Siamo fermi alla decisione della Federazione di interrompere il campionato di Promozione e dichiararlo terminato. Quando arriveranno le linee guida per la ripresa dell’attività agonistica, anche quelle riservate alle categorie dilettanti, valuteremo gli scenari percorribili per la Mens Sana: si tratta di capire la categoria alla quale partecipare, certo, ma pure le risorse finanziare disponibili per potersi iscrivere e poi coprire i costi di una stagione. Vogliamo comunque portare avanti il progetto che abbiamo messo in piedi l’estate scorsa e che prevede una prima squadra oltre all’attività del settore giovanile, questo lo ribadisco.
Quali, invece, le prospettive per l'Academy?
Ci atteniamo a quelle che sono le disposizioni ministeriali, che da questa settimana permettono un generico lavoro di palestra: niente pallone, quindi, solo esercizi atletici individuali ed all’aperto, nello spazio adiacente il palasport ed in condizioni di assoluta sicurezza sul fronte del distanziamento.
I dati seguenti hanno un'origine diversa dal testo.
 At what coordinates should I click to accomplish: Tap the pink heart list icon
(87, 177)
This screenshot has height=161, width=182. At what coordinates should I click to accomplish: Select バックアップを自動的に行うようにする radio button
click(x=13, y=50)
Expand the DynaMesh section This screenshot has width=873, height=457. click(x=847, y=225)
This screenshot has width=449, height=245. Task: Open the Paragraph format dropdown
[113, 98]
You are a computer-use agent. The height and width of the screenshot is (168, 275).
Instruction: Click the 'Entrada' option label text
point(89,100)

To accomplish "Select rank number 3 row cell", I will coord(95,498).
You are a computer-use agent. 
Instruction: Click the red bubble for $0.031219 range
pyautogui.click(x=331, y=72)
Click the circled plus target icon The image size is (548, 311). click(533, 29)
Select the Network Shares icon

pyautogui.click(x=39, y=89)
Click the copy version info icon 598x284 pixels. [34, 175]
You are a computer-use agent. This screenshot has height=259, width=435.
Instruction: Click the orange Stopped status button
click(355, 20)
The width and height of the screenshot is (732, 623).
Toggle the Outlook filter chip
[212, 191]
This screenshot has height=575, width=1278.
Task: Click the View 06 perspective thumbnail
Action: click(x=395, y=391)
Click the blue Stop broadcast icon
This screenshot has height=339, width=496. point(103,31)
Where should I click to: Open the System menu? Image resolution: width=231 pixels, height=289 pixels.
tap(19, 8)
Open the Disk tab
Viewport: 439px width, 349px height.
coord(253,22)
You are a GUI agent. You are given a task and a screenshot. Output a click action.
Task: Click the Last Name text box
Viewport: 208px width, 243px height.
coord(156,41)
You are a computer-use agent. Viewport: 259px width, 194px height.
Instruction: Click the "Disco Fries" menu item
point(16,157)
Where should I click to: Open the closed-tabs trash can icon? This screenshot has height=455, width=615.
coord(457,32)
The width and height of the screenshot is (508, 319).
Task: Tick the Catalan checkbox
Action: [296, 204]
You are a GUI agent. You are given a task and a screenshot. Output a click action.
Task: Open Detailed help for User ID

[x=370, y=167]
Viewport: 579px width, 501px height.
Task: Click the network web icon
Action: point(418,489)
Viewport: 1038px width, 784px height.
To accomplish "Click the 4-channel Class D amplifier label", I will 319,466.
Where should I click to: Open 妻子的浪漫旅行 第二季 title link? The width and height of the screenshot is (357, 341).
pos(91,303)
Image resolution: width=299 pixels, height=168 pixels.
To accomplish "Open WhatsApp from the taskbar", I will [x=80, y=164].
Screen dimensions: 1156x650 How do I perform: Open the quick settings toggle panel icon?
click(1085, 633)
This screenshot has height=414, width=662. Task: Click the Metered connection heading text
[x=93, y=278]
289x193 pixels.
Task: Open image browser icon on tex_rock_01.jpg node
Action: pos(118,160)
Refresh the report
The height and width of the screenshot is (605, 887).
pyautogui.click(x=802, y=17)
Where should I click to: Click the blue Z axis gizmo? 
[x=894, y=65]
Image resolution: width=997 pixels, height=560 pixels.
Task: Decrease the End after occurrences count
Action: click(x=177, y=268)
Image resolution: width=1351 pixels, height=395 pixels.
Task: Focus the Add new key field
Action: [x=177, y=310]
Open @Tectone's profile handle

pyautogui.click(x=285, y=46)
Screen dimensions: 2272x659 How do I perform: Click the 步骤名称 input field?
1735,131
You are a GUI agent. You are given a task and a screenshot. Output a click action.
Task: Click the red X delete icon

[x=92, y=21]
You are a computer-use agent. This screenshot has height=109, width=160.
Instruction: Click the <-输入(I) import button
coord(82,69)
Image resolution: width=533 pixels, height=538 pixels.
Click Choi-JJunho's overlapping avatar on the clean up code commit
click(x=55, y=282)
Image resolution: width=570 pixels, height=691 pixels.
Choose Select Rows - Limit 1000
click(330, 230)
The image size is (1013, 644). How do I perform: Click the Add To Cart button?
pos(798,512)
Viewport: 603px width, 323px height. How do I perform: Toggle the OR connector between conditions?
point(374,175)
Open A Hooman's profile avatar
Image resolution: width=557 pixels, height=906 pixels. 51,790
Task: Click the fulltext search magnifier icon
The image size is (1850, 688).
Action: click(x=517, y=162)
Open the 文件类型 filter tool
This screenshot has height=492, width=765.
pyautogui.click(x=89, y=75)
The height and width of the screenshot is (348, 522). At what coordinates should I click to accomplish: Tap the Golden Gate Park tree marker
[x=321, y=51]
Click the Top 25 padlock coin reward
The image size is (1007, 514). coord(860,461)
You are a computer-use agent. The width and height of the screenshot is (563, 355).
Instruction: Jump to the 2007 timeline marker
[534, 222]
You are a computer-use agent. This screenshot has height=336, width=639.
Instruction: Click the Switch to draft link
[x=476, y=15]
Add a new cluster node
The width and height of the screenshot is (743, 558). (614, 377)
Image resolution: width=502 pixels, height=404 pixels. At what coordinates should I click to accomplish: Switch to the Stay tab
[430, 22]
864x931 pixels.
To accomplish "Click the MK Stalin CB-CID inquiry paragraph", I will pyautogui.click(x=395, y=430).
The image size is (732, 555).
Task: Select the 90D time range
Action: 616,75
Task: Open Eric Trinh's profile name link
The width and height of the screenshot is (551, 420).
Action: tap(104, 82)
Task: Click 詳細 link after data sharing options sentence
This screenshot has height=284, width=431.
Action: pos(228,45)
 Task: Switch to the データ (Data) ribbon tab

Assieme al direttore tecnico Pierfrancesco Binella ed al resto dello staff abbiamo studiato il decreto e cerchiamo di organizzare questa ripartenza, che in verità non è richiesta da scadenze a breve termine ma che oltre a riattivare muscoli ed articolazioni può aiutare i ragazzi sotto il profilo psicologico.
Cosa significa?
Significa che la salute viene prima di tutto, chiaro, e che il lungo lockdown iniziale e le altre misure adottate in questa cosiddetta ‘fase 2’ hanno scongiurato la diffusione del contagio, ma significa anche che oggi, dopo quasi tre mesi trascorsi dentro le mura di casa, la psicologia di un adolescente viene messa a dura prova dalla mancanza di quella socialità e di quegli stimoli che, prima dell’emergenza Covid caratterizzavano la sua quotidianità in orario extra-scolastico. I feedback che ci giungono dalle famiglie convergono in questa direzione, se ci sono le condizioni per ripartire in sicurezza, e mi riferisco anche alle responsabilità che come società siamo chiamati ad accollarci, ci sentiamo in dovere di fare la nostra parte per mettere un primo mattoncino di ritorno alla normalità.